▶ _Task to carry out_
Without skipping a line, reproduce the entries exactly.

[Pixel coordinate grounding data]
-- Opening Marker --
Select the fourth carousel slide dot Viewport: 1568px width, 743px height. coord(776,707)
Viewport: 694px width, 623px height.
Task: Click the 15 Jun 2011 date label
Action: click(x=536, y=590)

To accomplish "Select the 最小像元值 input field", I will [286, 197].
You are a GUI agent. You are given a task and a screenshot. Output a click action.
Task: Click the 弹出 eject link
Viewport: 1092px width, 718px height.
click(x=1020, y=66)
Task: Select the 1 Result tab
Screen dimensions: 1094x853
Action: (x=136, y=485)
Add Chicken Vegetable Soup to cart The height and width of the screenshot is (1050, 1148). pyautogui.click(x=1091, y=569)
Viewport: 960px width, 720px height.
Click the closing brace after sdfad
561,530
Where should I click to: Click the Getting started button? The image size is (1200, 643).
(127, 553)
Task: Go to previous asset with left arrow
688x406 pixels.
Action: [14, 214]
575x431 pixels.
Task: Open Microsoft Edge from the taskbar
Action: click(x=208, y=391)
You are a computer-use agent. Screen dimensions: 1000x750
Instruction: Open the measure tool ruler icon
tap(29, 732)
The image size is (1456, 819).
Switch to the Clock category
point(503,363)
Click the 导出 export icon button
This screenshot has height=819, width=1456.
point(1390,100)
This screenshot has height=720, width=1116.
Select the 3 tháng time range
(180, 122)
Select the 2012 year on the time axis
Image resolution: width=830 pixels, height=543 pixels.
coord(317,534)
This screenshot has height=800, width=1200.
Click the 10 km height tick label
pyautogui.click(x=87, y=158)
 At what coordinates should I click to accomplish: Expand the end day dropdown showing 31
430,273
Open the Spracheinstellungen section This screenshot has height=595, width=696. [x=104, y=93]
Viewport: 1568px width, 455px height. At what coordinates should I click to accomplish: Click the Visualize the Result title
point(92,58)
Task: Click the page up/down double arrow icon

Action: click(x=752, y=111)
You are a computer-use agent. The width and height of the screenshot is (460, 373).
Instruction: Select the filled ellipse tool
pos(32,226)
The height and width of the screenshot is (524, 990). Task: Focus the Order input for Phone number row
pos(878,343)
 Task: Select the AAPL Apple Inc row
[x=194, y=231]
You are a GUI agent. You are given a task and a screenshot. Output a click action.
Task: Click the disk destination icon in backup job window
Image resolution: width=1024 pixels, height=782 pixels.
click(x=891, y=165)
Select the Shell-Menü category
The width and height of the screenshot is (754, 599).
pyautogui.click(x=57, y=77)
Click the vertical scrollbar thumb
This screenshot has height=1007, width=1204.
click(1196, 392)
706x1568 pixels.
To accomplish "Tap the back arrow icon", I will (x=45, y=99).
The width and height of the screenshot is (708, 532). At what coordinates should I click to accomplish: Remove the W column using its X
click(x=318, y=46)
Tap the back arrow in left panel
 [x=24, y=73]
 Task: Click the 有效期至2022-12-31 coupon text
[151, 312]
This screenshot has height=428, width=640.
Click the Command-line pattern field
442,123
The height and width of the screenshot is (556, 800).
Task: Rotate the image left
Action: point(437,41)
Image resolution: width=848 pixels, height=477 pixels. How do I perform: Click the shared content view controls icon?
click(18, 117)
-- Closing Marker --
▶ _Answer section_
Select the fourth carousel slide dot Viewport: 1568px width, 743px height. coord(776,707)
Viewport: 694px width, 623px height.
Task: Click the 15 Jun 2011 date label
Action: click(x=536, y=590)

To accomplish "Select the 最小像元值 input field", I will [286, 197].
You are a GUI agent. You are given a task and a screenshot. Output a click action.
Task: Click the 弹出 eject link
Viewport: 1092px width, 718px height.
click(x=1020, y=66)
Task: Select the 1 Result tab
Screen dimensions: 1094x853
Action: (x=136, y=485)
Add Chicken Vegetable Soup to cart The height and width of the screenshot is (1050, 1148). pyautogui.click(x=1091, y=569)
Viewport: 960px width, 720px height.
Click the closing brace after sdfad
561,530
Where should I click to: Click the Getting started button? The image size is (1200, 643).
(127, 553)
Task: Go to previous asset with left arrow
688x406 pixels.
Action: [14, 214]
575x431 pixels.
Task: Open Microsoft Edge from the taskbar
Action: click(x=208, y=391)
You are a computer-use agent. Screen dimensions: 1000x750
Instruction: Open the measure tool ruler icon
tap(29, 732)
The image size is (1456, 819).
Switch to the Clock category
point(503,363)
Click the 导出 export icon button
This screenshot has height=819, width=1456.
point(1390,100)
This screenshot has height=720, width=1116.
Select the 3 tháng time range
(180, 122)
Select the 2012 year on the time axis
Image resolution: width=830 pixels, height=543 pixels.
coord(317,534)
This screenshot has height=800, width=1200.
Click the 10 km height tick label
pyautogui.click(x=87, y=158)
 At what coordinates should I click to accomplish: Expand the end day dropdown showing 31
430,273
Open the Spracheinstellungen section This screenshot has height=595, width=696. [x=104, y=93]
Viewport: 1568px width, 455px height. At what coordinates should I click to accomplish: Click the Visualize the Result title
point(92,58)
Task: Click the page up/down double arrow icon

Action: click(x=752, y=111)
You are a computer-use agent. The width and height of the screenshot is (460, 373).
Instruction: Select the filled ellipse tool
pos(32,226)
The height and width of the screenshot is (524, 990). Task: Focus the Order input for Phone number row
pos(878,343)
 Task: Select the AAPL Apple Inc row
[x=194, y=231]
You are a GUI agent. You are given a task and a screenshot. Output a click action.
Task: Click the disk destination icon in backup job window
Image resolution: width=1024 pixels, height=782 pixels.
click(x=891, y=165)
Select the Shell-Menü category
The width and height of the screenshot is (754, 599).
pyautogui.click(x=57, y=77)
Click the vertical scrollbar thumb
This screenshot has height=1007, width=1204.
click(1196, 392)
706x1568 pixels.
To accomplish "Tap the back arrow icon", I will (x=45, y=99).
The width and height of the screenshot is (708, 532). At what coordinates should I click to accomplish: Remove the W column using its X
click(x=318, y=46)
Tap the back arrow in left panel
 [x=24, y=73]
 Task: Click the 有效期至2022-12-31 coupon text
[151, 312]
This screenshot has height=428, width=640.
Click the Command-line pattern field
442,123
The height and width of the screenshot is (556, 800).
Task: Rotate the image left
Action: point(437,41)
Image resolution: width=848 pixels, height=477 pixels. How do I perform: Click the shared content view controls icon?
click(18, 117)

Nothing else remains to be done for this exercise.